__What you will do__
With both ends included, repeat exactly the lines of the entries below from the one containing "Image resolution: width=1086" down to the one containing "Given: Click the Please contact me at text", and no others.

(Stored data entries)

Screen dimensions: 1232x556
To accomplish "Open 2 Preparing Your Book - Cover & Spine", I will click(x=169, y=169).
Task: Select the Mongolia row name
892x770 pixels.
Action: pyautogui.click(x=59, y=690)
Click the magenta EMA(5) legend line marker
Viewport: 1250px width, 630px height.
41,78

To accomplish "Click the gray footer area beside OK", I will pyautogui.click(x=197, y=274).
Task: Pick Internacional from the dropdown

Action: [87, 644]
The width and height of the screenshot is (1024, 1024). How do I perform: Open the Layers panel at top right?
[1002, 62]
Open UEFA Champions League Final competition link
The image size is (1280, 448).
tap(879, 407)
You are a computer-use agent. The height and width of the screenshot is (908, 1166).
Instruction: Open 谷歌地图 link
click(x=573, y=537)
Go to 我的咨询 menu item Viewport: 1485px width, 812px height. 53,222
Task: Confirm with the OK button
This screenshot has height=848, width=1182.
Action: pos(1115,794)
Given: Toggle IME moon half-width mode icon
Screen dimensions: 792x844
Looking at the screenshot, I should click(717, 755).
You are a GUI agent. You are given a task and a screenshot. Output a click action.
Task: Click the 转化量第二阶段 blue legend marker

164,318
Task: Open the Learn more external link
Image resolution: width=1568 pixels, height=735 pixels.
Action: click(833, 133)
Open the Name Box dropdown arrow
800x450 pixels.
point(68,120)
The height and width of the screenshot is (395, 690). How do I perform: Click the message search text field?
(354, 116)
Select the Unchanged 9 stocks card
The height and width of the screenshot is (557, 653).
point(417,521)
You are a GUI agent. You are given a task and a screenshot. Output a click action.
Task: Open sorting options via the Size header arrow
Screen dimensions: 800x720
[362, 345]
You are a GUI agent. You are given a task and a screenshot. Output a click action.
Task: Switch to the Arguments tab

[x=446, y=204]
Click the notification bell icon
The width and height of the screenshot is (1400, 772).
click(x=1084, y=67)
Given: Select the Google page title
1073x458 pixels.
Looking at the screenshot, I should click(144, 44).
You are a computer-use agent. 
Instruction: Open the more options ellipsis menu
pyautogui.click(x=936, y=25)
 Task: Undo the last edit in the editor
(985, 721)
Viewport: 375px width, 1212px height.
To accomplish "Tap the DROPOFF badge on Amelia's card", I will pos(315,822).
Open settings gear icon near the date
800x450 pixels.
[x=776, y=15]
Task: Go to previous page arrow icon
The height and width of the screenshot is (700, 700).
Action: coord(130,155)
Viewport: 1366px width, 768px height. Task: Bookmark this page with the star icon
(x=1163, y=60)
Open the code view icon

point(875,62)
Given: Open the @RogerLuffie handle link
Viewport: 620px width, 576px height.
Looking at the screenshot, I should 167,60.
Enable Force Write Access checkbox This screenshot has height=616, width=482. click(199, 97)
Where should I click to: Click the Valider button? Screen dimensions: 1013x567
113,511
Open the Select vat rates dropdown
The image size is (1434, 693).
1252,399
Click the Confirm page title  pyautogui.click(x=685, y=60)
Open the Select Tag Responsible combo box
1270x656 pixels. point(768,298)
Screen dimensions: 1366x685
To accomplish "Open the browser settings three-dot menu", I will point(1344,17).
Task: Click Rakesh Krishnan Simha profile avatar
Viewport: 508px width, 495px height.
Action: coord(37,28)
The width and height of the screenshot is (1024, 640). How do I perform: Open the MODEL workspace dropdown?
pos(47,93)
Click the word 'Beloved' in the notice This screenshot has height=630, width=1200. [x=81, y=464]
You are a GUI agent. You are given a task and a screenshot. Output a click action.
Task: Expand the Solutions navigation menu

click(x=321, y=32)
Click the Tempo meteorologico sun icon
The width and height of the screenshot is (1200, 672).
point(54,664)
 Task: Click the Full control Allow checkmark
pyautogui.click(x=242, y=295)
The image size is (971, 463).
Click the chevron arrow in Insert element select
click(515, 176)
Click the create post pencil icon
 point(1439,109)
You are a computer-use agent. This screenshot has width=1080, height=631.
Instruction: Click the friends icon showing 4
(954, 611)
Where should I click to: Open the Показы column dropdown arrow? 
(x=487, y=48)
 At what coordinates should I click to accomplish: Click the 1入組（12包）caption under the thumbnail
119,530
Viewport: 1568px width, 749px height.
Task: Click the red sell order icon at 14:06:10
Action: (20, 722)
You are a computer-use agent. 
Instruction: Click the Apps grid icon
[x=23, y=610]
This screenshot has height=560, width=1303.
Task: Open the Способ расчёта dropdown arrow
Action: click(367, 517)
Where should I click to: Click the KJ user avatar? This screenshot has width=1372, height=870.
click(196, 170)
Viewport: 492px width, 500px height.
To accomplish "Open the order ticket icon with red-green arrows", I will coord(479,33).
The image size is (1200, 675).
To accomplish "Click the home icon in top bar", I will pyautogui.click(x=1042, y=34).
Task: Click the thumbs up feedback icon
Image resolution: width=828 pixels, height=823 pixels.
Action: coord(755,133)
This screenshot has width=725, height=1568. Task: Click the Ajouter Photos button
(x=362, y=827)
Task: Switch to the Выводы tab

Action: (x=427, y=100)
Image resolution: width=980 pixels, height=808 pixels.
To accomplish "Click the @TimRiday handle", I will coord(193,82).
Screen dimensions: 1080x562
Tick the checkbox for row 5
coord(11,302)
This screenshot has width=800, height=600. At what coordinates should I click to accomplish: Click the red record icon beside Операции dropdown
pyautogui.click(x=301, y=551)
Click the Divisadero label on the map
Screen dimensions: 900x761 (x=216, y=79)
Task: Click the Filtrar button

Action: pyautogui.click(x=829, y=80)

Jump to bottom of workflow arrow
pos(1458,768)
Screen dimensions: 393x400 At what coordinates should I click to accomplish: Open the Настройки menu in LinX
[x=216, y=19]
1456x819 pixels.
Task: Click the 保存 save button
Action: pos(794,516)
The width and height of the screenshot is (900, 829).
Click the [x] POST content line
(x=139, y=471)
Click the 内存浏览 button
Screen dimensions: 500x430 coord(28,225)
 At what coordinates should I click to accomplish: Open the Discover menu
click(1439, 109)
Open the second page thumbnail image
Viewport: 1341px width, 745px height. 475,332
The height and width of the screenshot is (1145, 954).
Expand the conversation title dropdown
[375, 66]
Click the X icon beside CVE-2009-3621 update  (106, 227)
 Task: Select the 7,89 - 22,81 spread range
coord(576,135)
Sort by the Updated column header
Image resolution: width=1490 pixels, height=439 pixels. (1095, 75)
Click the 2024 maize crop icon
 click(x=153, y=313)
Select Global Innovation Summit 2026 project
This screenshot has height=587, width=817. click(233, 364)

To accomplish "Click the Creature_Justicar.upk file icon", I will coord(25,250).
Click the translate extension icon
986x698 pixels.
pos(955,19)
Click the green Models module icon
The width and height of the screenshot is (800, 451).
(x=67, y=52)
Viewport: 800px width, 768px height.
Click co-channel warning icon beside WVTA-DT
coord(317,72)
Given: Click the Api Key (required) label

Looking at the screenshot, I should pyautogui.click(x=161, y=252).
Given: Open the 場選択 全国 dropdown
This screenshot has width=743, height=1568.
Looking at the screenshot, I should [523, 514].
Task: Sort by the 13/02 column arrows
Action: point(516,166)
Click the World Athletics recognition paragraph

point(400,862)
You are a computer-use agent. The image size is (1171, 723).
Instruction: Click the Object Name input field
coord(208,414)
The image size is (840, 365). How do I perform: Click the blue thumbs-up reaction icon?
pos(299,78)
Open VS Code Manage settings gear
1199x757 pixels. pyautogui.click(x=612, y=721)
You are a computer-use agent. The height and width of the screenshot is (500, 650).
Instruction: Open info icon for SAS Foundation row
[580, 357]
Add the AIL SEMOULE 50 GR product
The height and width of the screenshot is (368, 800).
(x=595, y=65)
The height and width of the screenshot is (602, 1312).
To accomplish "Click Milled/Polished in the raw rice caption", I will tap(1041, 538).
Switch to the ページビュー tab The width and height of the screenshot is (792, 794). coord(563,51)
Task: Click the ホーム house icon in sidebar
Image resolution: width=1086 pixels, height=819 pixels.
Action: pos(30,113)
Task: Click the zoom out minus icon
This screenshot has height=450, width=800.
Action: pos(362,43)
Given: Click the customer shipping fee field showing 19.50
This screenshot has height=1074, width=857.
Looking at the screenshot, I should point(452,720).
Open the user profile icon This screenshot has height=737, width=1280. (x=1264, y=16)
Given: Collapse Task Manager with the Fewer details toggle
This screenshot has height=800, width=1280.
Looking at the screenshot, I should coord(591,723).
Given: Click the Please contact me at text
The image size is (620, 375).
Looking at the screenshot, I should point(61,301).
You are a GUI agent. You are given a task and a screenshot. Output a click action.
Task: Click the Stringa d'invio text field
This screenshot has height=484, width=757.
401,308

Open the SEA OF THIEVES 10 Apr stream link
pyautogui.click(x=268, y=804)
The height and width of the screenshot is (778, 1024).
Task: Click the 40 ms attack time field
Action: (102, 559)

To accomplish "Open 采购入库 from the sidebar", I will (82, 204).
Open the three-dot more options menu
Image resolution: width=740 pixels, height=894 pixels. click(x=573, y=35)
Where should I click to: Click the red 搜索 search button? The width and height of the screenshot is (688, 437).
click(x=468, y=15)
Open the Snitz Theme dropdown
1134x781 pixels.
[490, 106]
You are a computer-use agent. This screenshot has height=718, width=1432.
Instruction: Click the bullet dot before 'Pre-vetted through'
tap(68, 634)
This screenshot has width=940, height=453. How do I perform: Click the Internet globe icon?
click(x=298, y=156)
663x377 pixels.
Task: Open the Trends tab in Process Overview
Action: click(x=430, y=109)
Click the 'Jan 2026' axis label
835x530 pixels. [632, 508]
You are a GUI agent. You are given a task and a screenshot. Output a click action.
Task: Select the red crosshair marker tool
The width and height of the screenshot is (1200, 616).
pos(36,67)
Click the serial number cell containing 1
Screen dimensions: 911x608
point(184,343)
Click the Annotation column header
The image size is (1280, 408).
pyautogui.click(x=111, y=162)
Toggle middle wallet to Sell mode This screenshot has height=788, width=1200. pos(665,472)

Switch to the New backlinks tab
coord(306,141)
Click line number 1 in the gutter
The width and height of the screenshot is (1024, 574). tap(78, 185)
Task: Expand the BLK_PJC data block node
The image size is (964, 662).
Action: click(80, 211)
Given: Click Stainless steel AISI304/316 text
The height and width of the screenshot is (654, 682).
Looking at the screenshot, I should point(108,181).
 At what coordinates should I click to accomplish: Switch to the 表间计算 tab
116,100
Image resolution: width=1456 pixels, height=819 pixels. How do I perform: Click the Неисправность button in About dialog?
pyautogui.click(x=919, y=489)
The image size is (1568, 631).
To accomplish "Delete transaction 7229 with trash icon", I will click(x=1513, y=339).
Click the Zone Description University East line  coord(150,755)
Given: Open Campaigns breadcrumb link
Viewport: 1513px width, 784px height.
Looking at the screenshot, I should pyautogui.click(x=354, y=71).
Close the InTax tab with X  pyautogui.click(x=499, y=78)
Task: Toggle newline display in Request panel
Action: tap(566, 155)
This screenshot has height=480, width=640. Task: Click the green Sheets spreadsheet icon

__Solution to this exercise__
Image resolution: width=1086 pixels, height=819 pixels.
Action: pos(30,113)
Task: Click the zoom out minus icon
This screenshot has height=450, width=800.
Action: pos(362,43)
Given: Click the customer shipping fee field showing 19.50
This screenshot has height=1074, width=857.
Looking at the screenshot, I should point(452,720).
Open the user profile icon This screenshot has height=737, width=1280. (x=1264, y=16)
Given: Collapse Task Manager with the Fewer details toggle
This screenshot has height=800, width=1280.
Looking at the screenshot, I should coord(591,723).
Given: Click the Please contact me at text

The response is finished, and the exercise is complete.